От стада коров отделился бык и твердым шагом направился к нам. Очевидно, он хотел произнести ответное слово. Мы дунули по дороге что есть сил. Лисоцкий был очень тяжелый. Слишком много выпил жидкости.
Бык не стал за нами бежать, а элегантно махнул хвостом и пошел к своим коровам.
Мы взяли поезд штурмом, точно махновцы в гражданскую войну. Пассажиры сразу же перешли в соседние вагоны. А мы стали петь песни. Поезд ехал мимо полей. На полях аккуратными домиками стояли наши скирды. Издали они казались совсем крошечными, как пирожные. Было удивительно приятно их наблюдать.
Я сидел у окошка и смотрел на окружающий мир. Я подводил итоги. Я люблю подводить итоги, даже незначительные.
Итоги всегда грустны, сено-солома. Потому что, как бы хорошо тебе ни было, это проходит. Как бы весело ты ни смеялся, на дне всегда остается осадок грусти. Сейчас я допивал этот осадок.
Да, мне не будет больше девятнадцать лет, а будет тридцать. А потом сорок и так далее. Приходится с этим мириться, а мириться не хочется. Здесь, в Соловьевке, я переключился на две недели. Две недели мне было девятнадцать лет. И я был свободен, весел и счастлив, как жаворонок.
Жаворонок, сено-солома! Вот именно.
Эта девочка, эта Тата, как стрекоза, подняла свои радужные крылышки перед моими глазами. И я увидел цветной, переливающийся красками мир, и кровь гоняла у меня по сосудам в два раза быстрее.

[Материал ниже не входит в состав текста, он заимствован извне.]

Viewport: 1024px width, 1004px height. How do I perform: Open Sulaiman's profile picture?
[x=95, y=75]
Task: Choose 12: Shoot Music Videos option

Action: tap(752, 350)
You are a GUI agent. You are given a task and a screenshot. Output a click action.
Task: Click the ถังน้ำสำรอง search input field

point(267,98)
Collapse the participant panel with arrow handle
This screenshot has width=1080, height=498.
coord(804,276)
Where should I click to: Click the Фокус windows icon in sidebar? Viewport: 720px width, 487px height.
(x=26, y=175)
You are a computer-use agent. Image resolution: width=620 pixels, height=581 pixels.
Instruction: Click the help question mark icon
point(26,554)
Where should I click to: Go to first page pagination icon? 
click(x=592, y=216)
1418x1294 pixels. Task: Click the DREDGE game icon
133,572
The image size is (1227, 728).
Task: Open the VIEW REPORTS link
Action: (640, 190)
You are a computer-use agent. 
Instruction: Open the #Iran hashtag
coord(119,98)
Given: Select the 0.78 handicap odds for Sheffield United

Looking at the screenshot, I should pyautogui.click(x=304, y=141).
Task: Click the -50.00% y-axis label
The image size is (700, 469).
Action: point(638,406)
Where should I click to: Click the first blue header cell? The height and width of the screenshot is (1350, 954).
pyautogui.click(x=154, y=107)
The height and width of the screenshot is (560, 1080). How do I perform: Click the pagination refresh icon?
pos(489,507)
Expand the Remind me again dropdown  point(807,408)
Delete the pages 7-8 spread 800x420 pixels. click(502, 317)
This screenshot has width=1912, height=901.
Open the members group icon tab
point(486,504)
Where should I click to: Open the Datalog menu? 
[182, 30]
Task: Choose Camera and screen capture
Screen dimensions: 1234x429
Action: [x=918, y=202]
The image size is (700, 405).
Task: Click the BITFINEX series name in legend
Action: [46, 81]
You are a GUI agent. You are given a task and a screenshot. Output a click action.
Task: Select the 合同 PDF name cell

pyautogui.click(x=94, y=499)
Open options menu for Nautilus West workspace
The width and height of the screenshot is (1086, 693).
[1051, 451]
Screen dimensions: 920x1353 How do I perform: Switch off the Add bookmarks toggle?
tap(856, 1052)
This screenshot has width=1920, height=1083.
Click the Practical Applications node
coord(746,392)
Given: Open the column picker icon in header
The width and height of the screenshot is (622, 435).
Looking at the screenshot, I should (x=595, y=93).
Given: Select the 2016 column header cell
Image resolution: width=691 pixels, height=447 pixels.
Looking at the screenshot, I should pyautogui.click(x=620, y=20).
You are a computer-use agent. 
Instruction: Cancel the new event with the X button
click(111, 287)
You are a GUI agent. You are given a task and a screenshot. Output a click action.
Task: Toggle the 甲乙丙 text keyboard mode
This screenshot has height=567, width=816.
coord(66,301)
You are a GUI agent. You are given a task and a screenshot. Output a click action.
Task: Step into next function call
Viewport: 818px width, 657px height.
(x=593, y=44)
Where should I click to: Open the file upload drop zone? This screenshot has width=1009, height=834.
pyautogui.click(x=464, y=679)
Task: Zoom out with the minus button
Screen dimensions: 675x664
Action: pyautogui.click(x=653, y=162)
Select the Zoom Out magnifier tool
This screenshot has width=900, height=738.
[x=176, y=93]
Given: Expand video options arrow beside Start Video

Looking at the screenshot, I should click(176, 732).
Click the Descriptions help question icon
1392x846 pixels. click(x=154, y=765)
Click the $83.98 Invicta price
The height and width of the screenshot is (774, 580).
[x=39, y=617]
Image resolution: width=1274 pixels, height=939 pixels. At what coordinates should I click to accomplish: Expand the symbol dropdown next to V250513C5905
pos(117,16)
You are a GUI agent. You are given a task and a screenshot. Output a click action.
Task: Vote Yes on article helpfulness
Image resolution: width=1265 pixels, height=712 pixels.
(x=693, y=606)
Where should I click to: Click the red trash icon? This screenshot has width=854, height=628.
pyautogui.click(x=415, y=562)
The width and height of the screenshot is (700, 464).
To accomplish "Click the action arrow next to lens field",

Теперь стрекоза опустила крылышки и сидела поодаль с глазами на мокром месте. Мы решили больше не встречаться, сено-солома. Ни к чему это. Потому что я возвратился в свое время, а она осталась там, где была. Ей еще только предстояло выйти замуж, создать семью, родить кого-то там и взрослеть, медленно догоняя меня.
Такие пироги, сено-солома.
Кстати, о соломе. Соломы я в глаза не видел. Сено было, очень много сена. Оно снилось мне даже по ночам, сухое, душистое и мягкое. Сейчас оно проплывало за окошком, сложенное нами в домики. Я всегда знал, что любовь окрыляет. Но не догадывался, что любовь может заставить сложить огромное количество тонн сена в домики.
Это были памятники нашей любви. Недолговечные, как сама любовь. Зимой это сено сжуют коровы, удивляясь, какое оно сладкое. Вероятно, они вспомнят нас. И не только Тату и меня, а всех амбалов, и девушек, и дядю Федю, и Барабыкину, и даже Лисоцкого.